Perlihatkan kepada kami bunker-bunker
Tempat para tentara Kamboja mengarahkan senapan ke wilayah Thailand
Bolehkah kami merunduk masuk?
Melihat lobang sempit tempat mereka mengintip
Memicingkan mata, sebelum menarik pelatuk?

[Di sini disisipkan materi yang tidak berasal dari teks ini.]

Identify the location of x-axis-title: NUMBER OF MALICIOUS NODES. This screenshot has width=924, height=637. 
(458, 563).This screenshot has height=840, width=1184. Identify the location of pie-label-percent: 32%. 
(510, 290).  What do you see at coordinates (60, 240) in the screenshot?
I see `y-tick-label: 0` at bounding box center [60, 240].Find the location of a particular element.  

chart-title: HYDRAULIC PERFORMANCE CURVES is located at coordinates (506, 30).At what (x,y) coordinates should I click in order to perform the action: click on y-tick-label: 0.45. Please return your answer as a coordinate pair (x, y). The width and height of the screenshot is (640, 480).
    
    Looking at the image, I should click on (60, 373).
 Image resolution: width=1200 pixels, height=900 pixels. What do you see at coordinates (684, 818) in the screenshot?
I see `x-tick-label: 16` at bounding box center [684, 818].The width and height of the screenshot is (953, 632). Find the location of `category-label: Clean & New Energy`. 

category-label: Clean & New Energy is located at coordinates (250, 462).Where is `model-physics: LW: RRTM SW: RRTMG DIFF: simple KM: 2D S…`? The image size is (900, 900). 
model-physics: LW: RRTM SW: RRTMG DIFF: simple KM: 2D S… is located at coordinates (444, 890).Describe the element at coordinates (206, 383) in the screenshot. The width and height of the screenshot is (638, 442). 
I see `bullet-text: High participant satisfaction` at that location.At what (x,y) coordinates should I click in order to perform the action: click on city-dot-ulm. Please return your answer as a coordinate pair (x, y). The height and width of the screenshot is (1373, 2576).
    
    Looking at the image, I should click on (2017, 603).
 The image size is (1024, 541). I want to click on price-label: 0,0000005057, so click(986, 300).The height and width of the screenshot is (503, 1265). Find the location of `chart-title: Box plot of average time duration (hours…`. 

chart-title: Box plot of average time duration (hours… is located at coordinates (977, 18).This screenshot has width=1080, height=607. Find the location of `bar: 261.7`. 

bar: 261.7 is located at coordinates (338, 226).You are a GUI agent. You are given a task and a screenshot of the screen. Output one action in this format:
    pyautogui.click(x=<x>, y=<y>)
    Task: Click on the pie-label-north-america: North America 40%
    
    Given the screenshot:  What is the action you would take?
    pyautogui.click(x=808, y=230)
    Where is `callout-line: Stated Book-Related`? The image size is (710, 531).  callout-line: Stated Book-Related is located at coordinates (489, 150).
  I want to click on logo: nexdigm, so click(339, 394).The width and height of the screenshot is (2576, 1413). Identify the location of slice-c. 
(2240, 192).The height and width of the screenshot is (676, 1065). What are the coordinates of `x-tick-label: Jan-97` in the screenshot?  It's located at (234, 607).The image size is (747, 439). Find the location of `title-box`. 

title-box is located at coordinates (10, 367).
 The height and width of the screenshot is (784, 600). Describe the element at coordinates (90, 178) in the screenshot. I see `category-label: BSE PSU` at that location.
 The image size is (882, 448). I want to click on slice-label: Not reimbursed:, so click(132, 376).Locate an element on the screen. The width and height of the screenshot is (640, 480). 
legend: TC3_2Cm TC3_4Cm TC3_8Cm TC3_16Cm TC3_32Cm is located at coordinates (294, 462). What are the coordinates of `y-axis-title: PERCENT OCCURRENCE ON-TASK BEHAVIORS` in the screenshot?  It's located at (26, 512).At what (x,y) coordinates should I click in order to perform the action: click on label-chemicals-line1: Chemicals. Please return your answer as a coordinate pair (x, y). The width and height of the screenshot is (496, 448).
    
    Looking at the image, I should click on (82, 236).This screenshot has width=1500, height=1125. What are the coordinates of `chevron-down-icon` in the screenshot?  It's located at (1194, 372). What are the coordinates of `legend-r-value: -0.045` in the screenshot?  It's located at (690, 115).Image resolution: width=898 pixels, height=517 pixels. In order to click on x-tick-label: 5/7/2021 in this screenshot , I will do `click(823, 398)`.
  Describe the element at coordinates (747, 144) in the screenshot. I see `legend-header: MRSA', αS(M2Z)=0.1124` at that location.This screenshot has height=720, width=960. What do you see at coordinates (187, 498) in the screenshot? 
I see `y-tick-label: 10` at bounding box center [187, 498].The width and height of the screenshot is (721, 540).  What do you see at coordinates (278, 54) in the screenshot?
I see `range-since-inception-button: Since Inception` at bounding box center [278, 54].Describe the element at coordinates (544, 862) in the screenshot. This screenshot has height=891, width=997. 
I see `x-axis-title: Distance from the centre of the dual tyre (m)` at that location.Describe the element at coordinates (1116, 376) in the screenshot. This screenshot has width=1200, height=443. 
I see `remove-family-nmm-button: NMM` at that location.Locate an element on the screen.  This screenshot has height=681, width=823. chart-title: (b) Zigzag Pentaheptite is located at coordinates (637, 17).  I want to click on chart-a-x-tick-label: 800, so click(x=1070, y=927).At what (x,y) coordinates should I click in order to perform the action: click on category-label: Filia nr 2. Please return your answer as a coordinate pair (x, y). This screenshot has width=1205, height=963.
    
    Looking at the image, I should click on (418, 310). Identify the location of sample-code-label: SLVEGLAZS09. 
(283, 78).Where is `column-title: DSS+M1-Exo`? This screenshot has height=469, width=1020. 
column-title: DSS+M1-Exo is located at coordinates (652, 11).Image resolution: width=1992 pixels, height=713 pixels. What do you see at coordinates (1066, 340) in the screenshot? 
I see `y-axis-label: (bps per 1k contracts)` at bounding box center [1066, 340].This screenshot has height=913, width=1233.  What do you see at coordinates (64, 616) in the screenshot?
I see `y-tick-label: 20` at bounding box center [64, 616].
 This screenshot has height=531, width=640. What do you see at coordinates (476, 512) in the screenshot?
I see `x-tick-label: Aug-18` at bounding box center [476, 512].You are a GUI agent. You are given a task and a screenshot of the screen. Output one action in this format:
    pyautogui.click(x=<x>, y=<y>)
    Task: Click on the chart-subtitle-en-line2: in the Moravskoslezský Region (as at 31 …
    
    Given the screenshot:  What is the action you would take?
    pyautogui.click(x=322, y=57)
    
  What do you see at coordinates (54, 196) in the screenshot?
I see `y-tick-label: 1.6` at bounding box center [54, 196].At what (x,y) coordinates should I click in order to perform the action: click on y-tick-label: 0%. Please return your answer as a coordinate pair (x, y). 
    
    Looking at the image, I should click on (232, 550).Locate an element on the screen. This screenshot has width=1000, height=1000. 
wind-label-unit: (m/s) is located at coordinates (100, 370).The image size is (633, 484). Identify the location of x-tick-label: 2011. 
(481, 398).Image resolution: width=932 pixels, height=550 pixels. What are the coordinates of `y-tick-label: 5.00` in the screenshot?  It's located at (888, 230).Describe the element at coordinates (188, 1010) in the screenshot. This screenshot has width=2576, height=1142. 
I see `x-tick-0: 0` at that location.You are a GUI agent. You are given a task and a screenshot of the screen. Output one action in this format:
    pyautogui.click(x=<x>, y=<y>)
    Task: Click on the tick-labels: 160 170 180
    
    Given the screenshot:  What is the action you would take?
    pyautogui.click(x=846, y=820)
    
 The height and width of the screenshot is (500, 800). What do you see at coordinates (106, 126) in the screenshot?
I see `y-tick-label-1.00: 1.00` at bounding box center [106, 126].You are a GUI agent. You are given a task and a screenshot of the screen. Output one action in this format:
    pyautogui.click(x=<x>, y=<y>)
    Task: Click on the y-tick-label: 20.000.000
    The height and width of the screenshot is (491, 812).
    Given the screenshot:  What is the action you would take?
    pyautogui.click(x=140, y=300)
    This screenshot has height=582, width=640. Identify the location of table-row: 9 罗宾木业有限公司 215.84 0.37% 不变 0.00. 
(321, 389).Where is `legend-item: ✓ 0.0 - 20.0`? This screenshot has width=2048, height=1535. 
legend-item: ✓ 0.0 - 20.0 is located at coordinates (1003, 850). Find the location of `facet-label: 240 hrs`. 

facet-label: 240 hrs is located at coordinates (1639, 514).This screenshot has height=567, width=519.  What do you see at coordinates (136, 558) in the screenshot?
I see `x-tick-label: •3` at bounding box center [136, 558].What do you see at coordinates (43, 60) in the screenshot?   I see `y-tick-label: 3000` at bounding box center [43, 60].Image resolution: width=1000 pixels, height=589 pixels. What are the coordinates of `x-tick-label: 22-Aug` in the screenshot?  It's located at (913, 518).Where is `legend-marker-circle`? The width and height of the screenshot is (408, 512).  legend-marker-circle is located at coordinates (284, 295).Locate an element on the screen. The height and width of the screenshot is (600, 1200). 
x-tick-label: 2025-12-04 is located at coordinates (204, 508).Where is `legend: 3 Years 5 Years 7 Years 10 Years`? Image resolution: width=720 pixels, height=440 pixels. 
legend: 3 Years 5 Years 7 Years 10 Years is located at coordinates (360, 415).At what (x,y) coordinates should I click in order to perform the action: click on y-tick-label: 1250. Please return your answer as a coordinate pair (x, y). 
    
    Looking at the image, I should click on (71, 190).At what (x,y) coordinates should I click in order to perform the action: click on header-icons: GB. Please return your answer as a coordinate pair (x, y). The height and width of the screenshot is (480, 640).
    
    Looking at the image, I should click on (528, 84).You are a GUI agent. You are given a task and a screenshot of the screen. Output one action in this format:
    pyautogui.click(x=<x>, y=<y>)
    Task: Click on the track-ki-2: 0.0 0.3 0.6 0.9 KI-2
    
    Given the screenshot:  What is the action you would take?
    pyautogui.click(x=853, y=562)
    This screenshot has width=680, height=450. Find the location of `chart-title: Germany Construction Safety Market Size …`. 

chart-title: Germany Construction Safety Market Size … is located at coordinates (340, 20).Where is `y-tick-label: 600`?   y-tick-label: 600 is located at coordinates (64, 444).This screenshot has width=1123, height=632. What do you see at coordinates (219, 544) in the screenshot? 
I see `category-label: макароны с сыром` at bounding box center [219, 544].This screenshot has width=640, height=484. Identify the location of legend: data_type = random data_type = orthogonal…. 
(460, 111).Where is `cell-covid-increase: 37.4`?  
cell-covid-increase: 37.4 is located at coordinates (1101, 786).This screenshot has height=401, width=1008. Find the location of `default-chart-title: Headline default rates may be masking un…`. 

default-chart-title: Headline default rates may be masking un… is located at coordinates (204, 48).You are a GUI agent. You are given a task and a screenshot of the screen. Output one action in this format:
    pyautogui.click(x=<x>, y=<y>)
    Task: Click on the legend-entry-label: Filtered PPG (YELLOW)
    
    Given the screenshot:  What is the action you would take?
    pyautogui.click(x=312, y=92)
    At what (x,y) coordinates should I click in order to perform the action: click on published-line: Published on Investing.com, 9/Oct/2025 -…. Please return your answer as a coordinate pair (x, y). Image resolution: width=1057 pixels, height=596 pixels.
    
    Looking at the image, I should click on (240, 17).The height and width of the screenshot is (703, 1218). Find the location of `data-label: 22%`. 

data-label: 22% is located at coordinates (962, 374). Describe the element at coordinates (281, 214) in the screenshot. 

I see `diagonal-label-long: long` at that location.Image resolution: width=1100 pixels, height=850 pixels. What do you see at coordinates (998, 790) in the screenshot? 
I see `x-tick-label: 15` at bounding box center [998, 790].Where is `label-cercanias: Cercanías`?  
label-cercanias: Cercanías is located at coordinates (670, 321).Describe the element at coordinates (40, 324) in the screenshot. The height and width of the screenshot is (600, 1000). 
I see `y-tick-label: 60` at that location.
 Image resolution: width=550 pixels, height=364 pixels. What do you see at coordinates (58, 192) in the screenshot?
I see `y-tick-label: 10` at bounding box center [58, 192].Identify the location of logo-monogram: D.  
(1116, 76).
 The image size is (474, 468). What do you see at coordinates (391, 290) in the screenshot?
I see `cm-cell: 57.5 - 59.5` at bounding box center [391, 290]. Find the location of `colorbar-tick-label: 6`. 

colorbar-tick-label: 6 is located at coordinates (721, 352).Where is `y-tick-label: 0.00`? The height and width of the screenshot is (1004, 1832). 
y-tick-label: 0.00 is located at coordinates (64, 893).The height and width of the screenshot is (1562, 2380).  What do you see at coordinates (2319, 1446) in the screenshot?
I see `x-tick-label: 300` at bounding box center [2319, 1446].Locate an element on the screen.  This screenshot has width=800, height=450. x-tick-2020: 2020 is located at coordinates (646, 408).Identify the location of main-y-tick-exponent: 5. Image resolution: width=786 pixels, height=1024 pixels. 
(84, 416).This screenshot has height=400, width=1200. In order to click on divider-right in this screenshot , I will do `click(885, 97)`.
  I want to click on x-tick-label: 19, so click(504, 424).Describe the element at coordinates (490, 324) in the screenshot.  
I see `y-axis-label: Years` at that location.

Angin mengibaskan rambut kami.
Perlihatkan kepada kami kuil dan selasar ashram mana
Tempat para gerilyawan Polpot mundur – menyingkir
Sembari memperhatikan pemandangan ke bawah
Truk-truk tentara nasional menyisir mereka

Kami berjalan naik undakan dari samping memasuki gerbang yang runtuh
Kaki tangga curam ke bawah telah dipotong karena itu bagian teritori serdadu lain
Kami berjalan tak habis habisnya layer demi layer menuju inti di kejauhan
Punggung kami seolah memiliki mata,menatap horizon yang kami tinggal
Suara-suara tertawa ibu-ibu peziarah menyalakan hati untuk sampai

Langit di atas kami adalah langit tempat kaki dewa muncul dari langit
Dan lalu menjejakkan telapaknya di tanah luas ini
Rute ini adalah satu-satunya rute yang kami harus ikuti untuk melihat dewa turun
Gunung-gunung yang mengelilingi kami adalah saksi
Anak-anak peri pernah merayakan festival yang kini tak ada lagi

Kami adalah tamu yang ke sejuta kali datang
Namun tak pernah sedikit pun menangkap jejak dimensi demi dimensi yang kau maksud
Bahwa di zenith ini pernah yang agung, khidmat menggerakkan
leher, lutut, tungkai, jemarinya – menari sampai fajar

 

*Seno Joko Suyono, pernah kuliah di Fak Filsafat UGM, tinggal di Bekasi.